3. significato biologico di E-caderina destabilizzazione
Per determinare il significato biologico di E-caderina destabilizzazione, abbiamo usato come sistema modello tre recentemente identificate mutazioni missense E-caderina germinali segnalati al nostro laboratorio per la caratterizzazione funzionale: E185V, S232C e L583R, il seguito recentemente descritto in letteratura [22]. Il
in silico
analisi descritto in precedenza è stata effettuata per queste tre nuove mutazioni ed i risultati sono inclusi nella tabella 1 (al di sotto della linea scura). Le mutazioni E185V e S232C sono strutturalmente tollerati, con ΔΔG = rispettivamente 0,29 kcal /mol e -0.9 kcal /mol (Tabella 1), ritenuto non significativo l'impatto nella struttura. Mutation S232C promuove una diminuzione dell'energia, stabilizzando la proteina, e questo è dovuto alla perdita di alta energia di una serina seppellito OH gruppo, che non è coinvolto in un H-bond, e per la sistemazione della catena laterale della cisteina. La mutazione L583R induce la destabilizzazione, con ΔΔG = 2.72 kcal /mol, che riflette il cambiamento drammatico da una idrofobica a aminoacidi idrofili, che si traduce in un Arginina non in grado di formare legami idrogeno, essendo sfavorevole sepolti.
I
n vitro
test funzionali sono stati eseguiti per le mutazioni HDGC /EODGC di cui sopra, e abbiamo trovato una perfetta correlazione tra la funzionalità
in vitro
e la presenza /assenza di impatto strutturale: E185V e S232C mantengono la funzione di collante di e-caderina, e sono in grado di formare aggregati cellulari stretti, mentre L583R mostra un chiaro modello sparso, simile a cellule Mock (Figura 3a), indicando che E185V e S232C sono non patogeni e L583R è patogeno.

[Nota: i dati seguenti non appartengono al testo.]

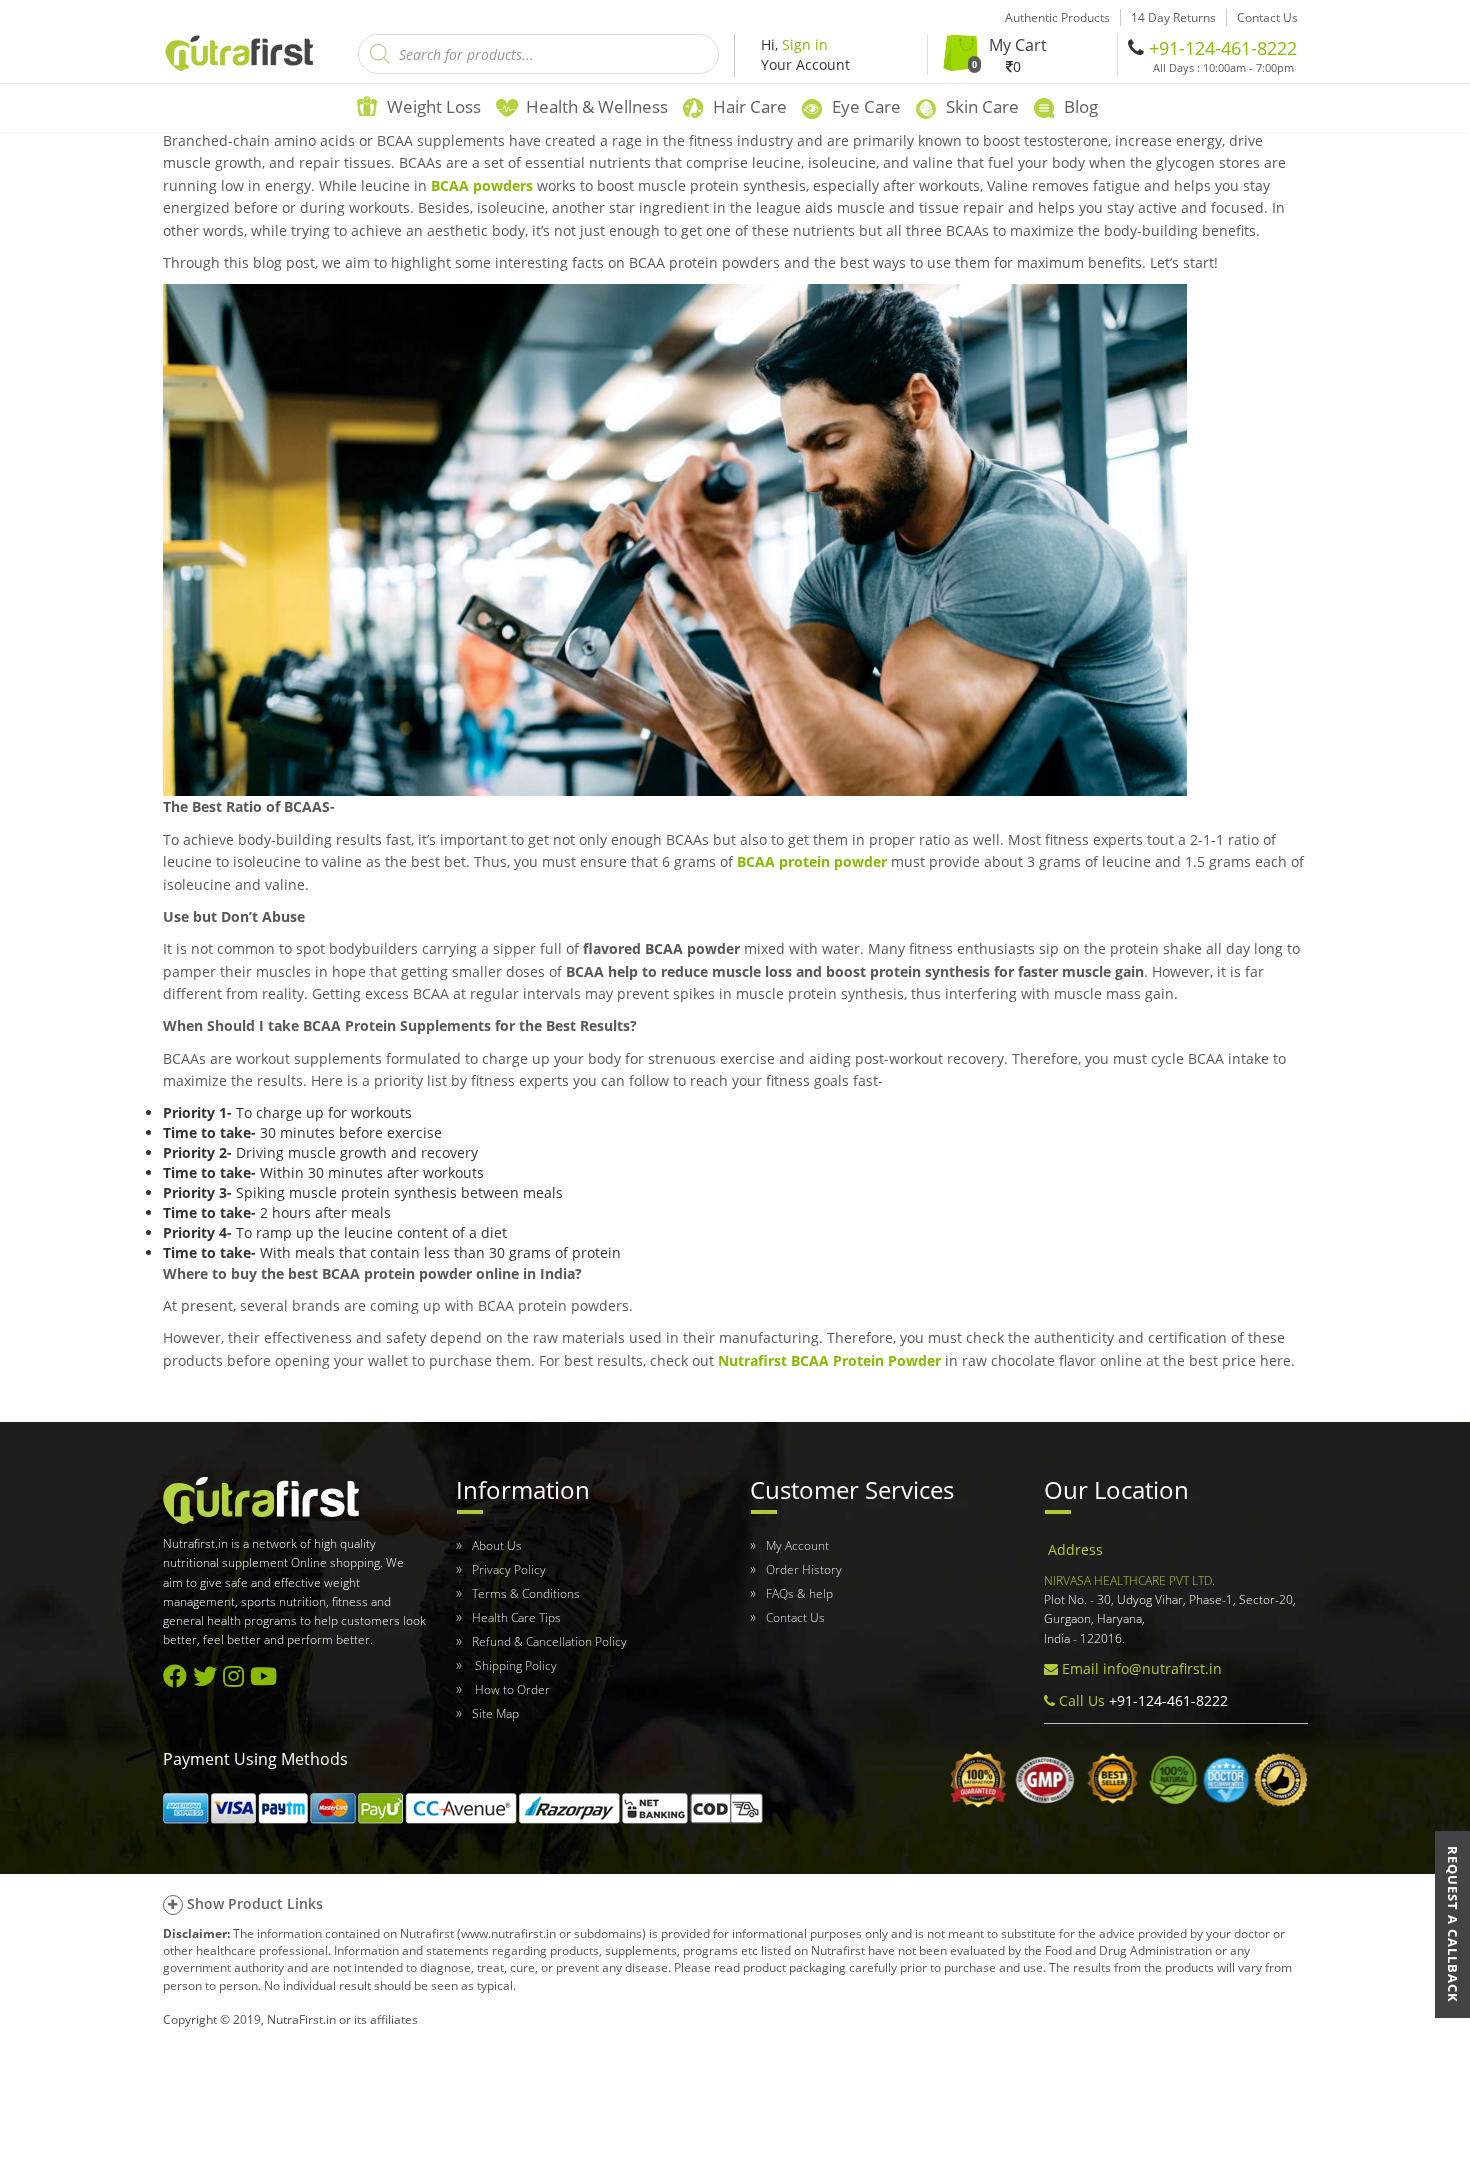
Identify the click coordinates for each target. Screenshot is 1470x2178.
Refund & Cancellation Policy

cellule CHO erano transitoriamente (A) o stabilmente (B-C) transfettate con un vettore vuoto (Mock) o WT, E185V, S232C, L583R e-caderina cDNA. A) test dell'attivazione funzionale è stata eseguita come descritto in Materiali e Metodi. cellule L583R mostrano la perdita di E-caderina della funzione, con un conseguente modello sparso, simile a cellule Mock. ΔΔG è stato calcolato utilizzando l'algoritmo FoldX ed è 0 per il riferimento WT; B) lisati cellulari totali sono stati preparati ed E-caderina è stata rilevata da Western Blot utilizzando un anticorpo anti-E-caderina. Anti-α-tubulina anticorpo è stato usato come controllo di caricamento. L'espressione di L583R è ridotto e spostato a peso molecolare più elevato, indicative di essere mantenuto come immaturo (circa 130 kDa). C) E-caderina espressione nella membrana plasmatica (PM) è stata valutata mediante citometria a flusso, dopo colorazione con un anticorpo extracellulare E-caderina anti-umano. L583R è meno espressa nel PM.
Quando abbiamo analizzato l'espressione E-caderina nelle diverse linee cellulari, abbiamo scoperto che la quantità totale di L583R mutanti è più basso che l'espressione WT, alle stesse condizioni, mentre mutazioni E185V e S232C, mantenere livelli normali (figura 3b). È interessante notare che la banda corrispondente al L583R viene mantenuto nel gel, indicando che L583R non è in grado di maturare correttamente (forma immatura di E-caderina è 130 kDa, maturo è di 120 kDa) e citometria a flusso risultati mostrano che è meno espresso nella membrana plasmatica (Figura 3C).
Quando la proteina di maturazione non riesce, questo si traduce spesso in reticolo endoplasmatico (ER) la ritenzione di proteine immaturo.